■ **TEXT SECTION**

/---

Forecasting Errors in Time Series Model

Forecasting systems, especially in dynamic industries like hospitality, often encounter prediction inaccuracies. Recognizing the potential to not only anticipate but also rectify these errors can significantly enhance the system’s robustness and operational efficiency. This project is a testament to this approach, applying stacked learning to forecast the forecasting errors in hotel occupancy predictions. Our innovative methodology not only sharpened the forecasting accuracy but also played a pivotal role in boosting revenue.

Project Structure and Methodology

The project unfolds in two critical steps, each leveraging distinct data sets and analytical methods to refine the forecasting precision progressively.

Step 1: Initial Time-Series Forecasting

• Data Utilized: The model harnesses the past 91 days of actual occupancy data to establish a baseline forecast.

\---

■ **WORK TASK 1**
List every heading in the text on forecasting errors in hotel occupancy predictions.
■ **WORK TASK 2**
Answer these questions about the text on forecasting errors in hotel occupancy predictions:
(a) Which industry does it name as an example of a dynamic industry?
(b) In how many steps does the project unfold?
(c) How many days of actual occupancy data does the model use for its baseline forecast?
■ **WORK TASK 3**
Extend the text on forecasting errors in hotel occupancy predictions, starting after its last sentence.

■ **DATA SUPPLIED**

/---

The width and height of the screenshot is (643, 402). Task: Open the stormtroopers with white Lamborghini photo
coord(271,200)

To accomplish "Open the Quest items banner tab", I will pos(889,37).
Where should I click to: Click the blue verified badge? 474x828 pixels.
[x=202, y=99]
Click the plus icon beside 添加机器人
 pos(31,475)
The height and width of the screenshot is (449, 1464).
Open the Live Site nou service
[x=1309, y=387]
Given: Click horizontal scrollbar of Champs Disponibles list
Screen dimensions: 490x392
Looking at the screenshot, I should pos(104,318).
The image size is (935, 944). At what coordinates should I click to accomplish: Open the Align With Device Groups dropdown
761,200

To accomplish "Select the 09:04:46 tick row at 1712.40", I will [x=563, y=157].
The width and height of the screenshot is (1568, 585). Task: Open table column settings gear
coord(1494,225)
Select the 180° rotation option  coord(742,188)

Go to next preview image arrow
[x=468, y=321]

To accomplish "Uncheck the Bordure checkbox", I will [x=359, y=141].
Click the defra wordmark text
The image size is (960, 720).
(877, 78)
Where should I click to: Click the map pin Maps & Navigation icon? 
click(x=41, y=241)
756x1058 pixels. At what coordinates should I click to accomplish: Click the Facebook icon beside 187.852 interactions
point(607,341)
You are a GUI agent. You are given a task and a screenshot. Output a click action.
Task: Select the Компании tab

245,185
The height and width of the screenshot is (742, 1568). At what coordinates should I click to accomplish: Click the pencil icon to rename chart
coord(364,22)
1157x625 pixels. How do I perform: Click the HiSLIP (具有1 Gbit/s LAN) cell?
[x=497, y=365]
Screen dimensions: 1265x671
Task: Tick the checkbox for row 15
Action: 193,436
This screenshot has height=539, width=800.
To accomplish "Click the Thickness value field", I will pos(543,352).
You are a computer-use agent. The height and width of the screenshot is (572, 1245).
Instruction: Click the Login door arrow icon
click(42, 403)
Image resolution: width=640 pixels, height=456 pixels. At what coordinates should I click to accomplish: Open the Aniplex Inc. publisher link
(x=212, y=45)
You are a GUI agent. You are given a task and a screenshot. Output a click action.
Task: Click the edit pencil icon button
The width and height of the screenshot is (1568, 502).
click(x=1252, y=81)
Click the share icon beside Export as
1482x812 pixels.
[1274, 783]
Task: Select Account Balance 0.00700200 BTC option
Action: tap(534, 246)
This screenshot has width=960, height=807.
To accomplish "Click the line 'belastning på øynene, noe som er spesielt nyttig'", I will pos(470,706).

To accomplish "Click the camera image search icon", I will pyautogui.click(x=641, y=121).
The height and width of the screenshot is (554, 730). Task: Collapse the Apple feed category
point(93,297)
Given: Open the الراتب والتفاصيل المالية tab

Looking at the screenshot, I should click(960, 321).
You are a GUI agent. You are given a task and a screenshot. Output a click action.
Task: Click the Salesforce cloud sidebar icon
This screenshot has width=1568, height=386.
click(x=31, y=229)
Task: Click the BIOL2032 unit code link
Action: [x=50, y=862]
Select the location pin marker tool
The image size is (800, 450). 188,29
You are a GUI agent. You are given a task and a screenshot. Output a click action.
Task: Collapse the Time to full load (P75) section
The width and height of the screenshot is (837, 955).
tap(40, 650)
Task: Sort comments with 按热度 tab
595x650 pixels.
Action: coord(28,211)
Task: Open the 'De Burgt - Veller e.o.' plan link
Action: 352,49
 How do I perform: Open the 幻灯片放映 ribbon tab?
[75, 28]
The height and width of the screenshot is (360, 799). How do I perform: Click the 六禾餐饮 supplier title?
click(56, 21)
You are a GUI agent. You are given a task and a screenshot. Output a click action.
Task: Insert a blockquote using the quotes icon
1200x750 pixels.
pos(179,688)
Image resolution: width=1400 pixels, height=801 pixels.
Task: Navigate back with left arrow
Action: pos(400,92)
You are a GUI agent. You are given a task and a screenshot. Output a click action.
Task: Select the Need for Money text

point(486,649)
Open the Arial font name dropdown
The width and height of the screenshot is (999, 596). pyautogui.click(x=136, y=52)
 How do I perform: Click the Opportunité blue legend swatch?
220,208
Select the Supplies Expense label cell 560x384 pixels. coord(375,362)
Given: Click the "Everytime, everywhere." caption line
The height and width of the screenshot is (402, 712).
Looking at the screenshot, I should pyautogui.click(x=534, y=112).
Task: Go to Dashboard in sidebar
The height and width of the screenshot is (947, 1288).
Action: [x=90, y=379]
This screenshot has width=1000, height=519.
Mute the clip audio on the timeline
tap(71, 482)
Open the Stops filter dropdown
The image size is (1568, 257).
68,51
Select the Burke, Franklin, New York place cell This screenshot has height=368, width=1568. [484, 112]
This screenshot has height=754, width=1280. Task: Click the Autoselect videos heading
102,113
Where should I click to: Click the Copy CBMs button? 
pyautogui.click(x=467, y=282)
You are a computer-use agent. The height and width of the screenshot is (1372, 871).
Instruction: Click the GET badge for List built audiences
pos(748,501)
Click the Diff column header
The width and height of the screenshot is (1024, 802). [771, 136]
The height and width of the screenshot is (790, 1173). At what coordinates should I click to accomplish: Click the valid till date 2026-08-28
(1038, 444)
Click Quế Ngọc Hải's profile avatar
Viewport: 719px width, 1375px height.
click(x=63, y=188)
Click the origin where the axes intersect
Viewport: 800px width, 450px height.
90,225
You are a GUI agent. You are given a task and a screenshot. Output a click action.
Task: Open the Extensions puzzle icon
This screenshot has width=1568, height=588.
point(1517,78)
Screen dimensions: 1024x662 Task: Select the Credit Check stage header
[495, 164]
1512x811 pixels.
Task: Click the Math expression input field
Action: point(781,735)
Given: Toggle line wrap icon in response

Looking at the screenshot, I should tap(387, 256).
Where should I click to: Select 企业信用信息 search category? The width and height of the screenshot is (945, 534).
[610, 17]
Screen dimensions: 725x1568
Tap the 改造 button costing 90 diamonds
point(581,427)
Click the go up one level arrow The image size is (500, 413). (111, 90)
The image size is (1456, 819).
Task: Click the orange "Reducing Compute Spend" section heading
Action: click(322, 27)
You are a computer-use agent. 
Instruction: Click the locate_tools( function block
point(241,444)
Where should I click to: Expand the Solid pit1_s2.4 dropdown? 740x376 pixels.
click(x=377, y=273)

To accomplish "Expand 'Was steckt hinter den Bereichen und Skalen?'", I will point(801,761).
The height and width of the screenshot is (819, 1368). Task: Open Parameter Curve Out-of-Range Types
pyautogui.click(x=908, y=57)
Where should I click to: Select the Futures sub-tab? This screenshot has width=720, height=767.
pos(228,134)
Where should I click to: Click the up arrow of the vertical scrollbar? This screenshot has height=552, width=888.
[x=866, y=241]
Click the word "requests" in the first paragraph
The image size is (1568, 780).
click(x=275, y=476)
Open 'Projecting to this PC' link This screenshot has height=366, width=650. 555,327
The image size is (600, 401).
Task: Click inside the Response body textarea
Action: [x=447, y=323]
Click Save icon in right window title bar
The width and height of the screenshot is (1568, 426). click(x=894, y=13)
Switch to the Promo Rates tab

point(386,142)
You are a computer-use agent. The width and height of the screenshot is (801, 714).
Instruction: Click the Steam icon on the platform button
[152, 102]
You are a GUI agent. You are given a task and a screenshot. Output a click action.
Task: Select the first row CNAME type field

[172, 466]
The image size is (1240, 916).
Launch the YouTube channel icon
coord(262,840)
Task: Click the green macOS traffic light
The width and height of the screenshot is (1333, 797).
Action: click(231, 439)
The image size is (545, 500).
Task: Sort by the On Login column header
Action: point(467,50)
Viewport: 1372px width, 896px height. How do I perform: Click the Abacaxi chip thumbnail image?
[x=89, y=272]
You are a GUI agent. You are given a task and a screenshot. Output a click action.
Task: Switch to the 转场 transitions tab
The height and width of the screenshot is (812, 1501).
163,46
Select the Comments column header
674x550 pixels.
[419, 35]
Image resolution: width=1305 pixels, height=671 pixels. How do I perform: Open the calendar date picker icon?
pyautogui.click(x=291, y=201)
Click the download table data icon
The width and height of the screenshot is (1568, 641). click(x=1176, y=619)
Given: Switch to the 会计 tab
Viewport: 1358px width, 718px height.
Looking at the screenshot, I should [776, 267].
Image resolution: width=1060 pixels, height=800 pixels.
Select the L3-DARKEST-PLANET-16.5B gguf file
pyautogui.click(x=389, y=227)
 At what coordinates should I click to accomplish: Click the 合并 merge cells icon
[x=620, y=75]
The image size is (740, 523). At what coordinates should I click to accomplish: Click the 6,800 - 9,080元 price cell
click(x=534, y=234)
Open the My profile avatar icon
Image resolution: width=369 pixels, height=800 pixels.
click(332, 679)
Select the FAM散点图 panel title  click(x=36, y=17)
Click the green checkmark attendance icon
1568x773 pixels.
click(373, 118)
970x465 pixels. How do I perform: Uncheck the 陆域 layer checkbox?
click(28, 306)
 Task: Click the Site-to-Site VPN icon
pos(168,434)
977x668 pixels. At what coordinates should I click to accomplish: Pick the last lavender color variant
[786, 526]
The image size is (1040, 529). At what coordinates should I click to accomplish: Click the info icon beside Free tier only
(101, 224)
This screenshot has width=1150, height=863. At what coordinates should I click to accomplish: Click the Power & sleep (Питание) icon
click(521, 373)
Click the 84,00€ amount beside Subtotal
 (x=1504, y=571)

\---

■ **WRITTEN REPLY 1**
Forecasting Errors in Time Series Model
Project Structure and Methodology
Step 1: Initial Time-Series Forecasting

■ **WRITTEN REPLY 2**
(a) Hospitality.
(b) Two.
(c) 91 days.

■ **WRITTEN REPLY 3**
• Methods Employed: We employed time-tested techniques like Simple Smoothing, Double Exponential Smoothing, and ARIMA for initial predictions. These methods provide a foundational forecast for the subsequent refinement process.
• Forecast Objective: The primary goal in this phase is to predict hotel occupancy for the forthcoming 14 days.

Step 2: Refinement Using Machine Learning (Stacking)

• Data Employed: This phase capitalizes on the 91 days of forecast data generated from Step 1, offering a rich dataset for further refinement.
• Analytical Methods: We integrated advanced machine learning models, specifically Random Forest and XGBoost, to fine-tune the initial forecasts. These models are adept at handling complex patterns and non-linear relationships inherent in forecasting data.
• Forecasting Goal: Building upon the initial forecasts, this step aims to provide a more refined 14-day occupancy prediction.

Outcomes and Impact

The project’s innovative approach to forecasting error prediction and stacked learning yielded substantial improvements:

• Reduction in Mean Absolute Percentage Error (MAPE): We successfully decreased the MAPE from 0.17 to a remarkable 0.04. This significant reduction in error rate underscores the effectiveness of our stacked learning approach.

• Revenue Boost: The enhanced accuracy directly translated into a revenue increase, contributing over $12 million to the business. This figure highlights the immense financial benefits of accurate forecasting in the hospitality sector.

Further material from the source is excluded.